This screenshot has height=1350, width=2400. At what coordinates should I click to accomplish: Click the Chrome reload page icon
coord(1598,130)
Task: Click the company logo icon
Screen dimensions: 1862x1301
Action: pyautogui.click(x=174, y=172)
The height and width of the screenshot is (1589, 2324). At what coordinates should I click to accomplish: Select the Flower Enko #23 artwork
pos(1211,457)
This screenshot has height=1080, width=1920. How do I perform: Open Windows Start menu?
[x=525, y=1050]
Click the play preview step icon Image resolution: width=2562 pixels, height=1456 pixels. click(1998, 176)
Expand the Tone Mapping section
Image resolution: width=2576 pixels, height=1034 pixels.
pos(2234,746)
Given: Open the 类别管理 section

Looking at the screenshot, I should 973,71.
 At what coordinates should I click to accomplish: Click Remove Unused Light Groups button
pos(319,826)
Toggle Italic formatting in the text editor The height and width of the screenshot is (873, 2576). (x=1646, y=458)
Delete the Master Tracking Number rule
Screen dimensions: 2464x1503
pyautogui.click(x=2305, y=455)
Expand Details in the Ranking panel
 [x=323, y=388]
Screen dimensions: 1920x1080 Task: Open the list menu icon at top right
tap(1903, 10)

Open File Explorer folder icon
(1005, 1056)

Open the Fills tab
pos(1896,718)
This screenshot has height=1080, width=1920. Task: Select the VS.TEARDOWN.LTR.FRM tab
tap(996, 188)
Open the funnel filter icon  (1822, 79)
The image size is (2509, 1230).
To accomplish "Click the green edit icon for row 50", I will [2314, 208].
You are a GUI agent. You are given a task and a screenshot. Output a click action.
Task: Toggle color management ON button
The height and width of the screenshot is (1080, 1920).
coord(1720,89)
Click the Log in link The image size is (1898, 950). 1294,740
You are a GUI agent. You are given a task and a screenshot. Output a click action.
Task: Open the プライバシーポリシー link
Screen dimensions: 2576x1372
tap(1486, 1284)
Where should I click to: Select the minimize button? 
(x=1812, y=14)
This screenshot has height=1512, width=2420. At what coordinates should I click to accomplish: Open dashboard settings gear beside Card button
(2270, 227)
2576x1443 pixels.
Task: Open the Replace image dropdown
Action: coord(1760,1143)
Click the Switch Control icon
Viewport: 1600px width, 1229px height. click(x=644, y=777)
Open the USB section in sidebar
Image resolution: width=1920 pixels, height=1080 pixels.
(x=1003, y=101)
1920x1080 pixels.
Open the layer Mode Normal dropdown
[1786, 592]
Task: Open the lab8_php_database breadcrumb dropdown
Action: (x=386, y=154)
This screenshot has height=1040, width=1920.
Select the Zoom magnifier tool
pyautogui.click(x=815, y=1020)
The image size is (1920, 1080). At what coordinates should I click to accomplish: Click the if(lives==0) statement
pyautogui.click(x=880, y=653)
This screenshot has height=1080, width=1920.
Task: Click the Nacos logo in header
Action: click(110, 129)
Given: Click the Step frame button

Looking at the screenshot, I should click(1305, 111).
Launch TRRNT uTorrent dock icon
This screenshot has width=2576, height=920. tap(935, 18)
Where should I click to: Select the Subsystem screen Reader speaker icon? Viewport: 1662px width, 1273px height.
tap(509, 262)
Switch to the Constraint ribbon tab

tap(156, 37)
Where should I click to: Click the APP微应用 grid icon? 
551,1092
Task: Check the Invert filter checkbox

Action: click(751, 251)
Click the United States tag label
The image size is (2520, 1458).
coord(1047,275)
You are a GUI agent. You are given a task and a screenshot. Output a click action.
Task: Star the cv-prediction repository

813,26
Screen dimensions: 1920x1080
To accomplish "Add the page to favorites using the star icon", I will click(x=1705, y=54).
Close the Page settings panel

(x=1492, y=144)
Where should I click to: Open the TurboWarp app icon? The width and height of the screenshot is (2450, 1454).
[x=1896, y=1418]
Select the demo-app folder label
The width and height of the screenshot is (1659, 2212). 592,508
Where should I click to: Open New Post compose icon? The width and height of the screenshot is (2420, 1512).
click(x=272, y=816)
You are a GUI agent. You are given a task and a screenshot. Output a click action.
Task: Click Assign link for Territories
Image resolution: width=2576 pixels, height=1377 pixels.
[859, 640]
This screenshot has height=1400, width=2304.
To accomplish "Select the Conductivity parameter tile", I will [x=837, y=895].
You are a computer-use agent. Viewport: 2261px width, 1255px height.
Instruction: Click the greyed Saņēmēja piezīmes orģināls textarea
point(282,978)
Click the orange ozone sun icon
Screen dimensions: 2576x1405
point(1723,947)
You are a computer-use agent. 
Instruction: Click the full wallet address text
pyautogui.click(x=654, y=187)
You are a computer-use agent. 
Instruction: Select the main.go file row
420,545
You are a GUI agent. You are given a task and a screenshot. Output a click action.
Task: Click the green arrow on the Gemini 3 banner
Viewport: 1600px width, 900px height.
################
→ **Exercise directions**:
Quote every line of the data, word for word.

→ **Answer**:
This screenshot has height=1350, width=2400. At what coordinates should I click to accomplish: Click the Chrome reload page icon
coord(1598,130)
Task: Click the company logo icon
Screen dimensions: 1862x1301
Action: pyautogui.click(x=174, y=172)
The height and width of the screenshot is (1589, 2324). At what coordinates should I click to accomplish: Select the Flower Enko #23 artwork
pos(1211,457)
This screenshot has height=1080, width=1920. How do I perform: Open Windows Start menu?
[x=525, y=1050]
Click the play preview step icon Image resolution: width=2562 pixels, height=1456 pixels. click(1998, 176)
Expand the Tone Mapping section
Image resolution: width=2576 pixels, height=1034 pixels.
pos(2234,746)
Given: Open the 类别管理 section

Looking at the screenshot, I should 973,71.
 At what coordinates should I click to accomplish: Click Remove Unused Light Groups button
pos(319,826)
Toggle Italic formatting in the text editor The height and width of the screenshot is (873, 2576). (x=1646, y=458)
Delete the Master Tracking Number rule
Screen dimensions: 2464x1503
pyautogui.click(x=2305, y=455)
Expand Details in the Ranking panel
 [x=323, y=388]
Screen dimensions: 1920x1080 Task: Open the list menu icon at top right
tap(1903, 10)

Open File Explorer folder icon
(1005, 1056)

Open the Fills tab
pos(1896,718)
This screenshot has height=1080, width=1920. Task: Select the VS.TEARDOWN.LTR.FRM tab
tap(996, 188)
Open the funnel filter icon  (1822, 79)
The image size is (2509, 1230).
To accomplish "Click the green edit icon for row 50", I will [2314, 208].
You are a GUI agent. You are given a task and a screenshot. Output a click action.
Task: Toggle color management ON button
The height and width of the screenshot is (1080, 1920).
coord(1720,89)
Click the Log in link The image size is (1898, 950). 1294,740
You are a GUI agent. You are given a task and a screenshot. Output a click action.
Task: Open the プライバシーポリシー link
Screen dimensions: 2576x1372
tap(1486, 1284)
Where should I click to: Select the minimize button? 
(x=1812, y=14)
This screenshot has height=1512, width=2420. At what coordinates should I click to accomplish: Open dashboard settings gear beside Card button
(2270, 227)
2576x1443 pixels.
Task: Open the Replace image dropdown
Action: coord(1760,1143)
Click the Switch Control icon
Viewport: 1600px width, 1229px height. click(x=644, y=777)
Open the USB section in sidebar
Image resolution: width=1920 pixels, height=1080 pixels.
(x=1003, y=101)
1920x1080 pixels.
Open the layer Mode Normal dropdown
[1786, 592]
Task: Open the lab8_php_database breadcrumb dropdown
Action: (x=386, y=154)
This screenshot has height=1040, width=1920.
Select the Zoom magnifier tool
pyautogui.click(x=815, y=1020)
The image size is (1920, 1080). At what coordinates should I click to accomplish: Click the if(lives==0) statement
pyautogui.click(x=880, y=653)
This screenshot has height=1080, width=1920.
Task: Click the Nacos logo in header
Action: click(110, 129)
Given: Click the Step frame button

Looking at the screenshot, I should click(1305, 111).
Launch TRRNT uTorrent dock icon
This screenshot has width=2576, height=920. tap(935, 18)
Where should I click to: Select the Subsystem screen Reader speaker icon? Viewport: 1662px width, 1273px height.
tap(509, 262)
Switch to the Constraint ribbon tab

tap(156, 37)
Where should I click to: Click the APP微应用 grid icon? 
551,1092
Task: Check the Invert filter checkbox

Action: click(751, 251)
Click the United States tag label
The image size is (2520, 1458).
coord(1047,275)
You are a GUI agent. You are given a task and a screenshot. Output a click action.
Task: Star the cv-prediction repository

813,26
Screen dimensions: 1920x1080
To accomplish "Add the page to favorites using the star icon", I will click(x=1705, y=54).
Close the Page settings panel

(x=1492, y=144)
Where should I click to: Open the TurboWarp app icon? The width and height of the screenshot is (2450, 1454).
[x=1896, y=1418]
Select the demo-app folder label
The width and height of the screenshot is (1659, 2212). 592,508
Where should I click to: Open New Post compose icon? The width and height of the screenshot is (2420, 1512).
click(x=272, y=816)
You are a GUI agent. You are given a task and a screenshot. Output a click action.
Task: Click Assign link for Territories
Image resolution: width=2576 pixels, height=1377 pixels.
[859, 640]
This screenshot has height=1400, width=2304.
To accomplish "Select the Conductivity parameter tile", I will [x=837, y=895].
You are a computer-use agent. Viewport: 2261px width, 1255px height.
Instruction: Click the greyed Saņēmēja piezīmes orģināls textarea
point(282,978)
Click the orange ozone sun icon
Screen dimensions: 2576x1405
point(1723,947)
You are a computer-use agent. 
Instruction: Click the full wallet address text
pyautogui.click(x=654, y=187)
You are a computer-use agent. 
Instruction: Select the main.go file row
420,545
You are a GUI agent. You are given a task and a screenshot. Output a click action.
Task: Click the green arrow on the Gemini 3 banner
Viewport: 1600px width, 900px height.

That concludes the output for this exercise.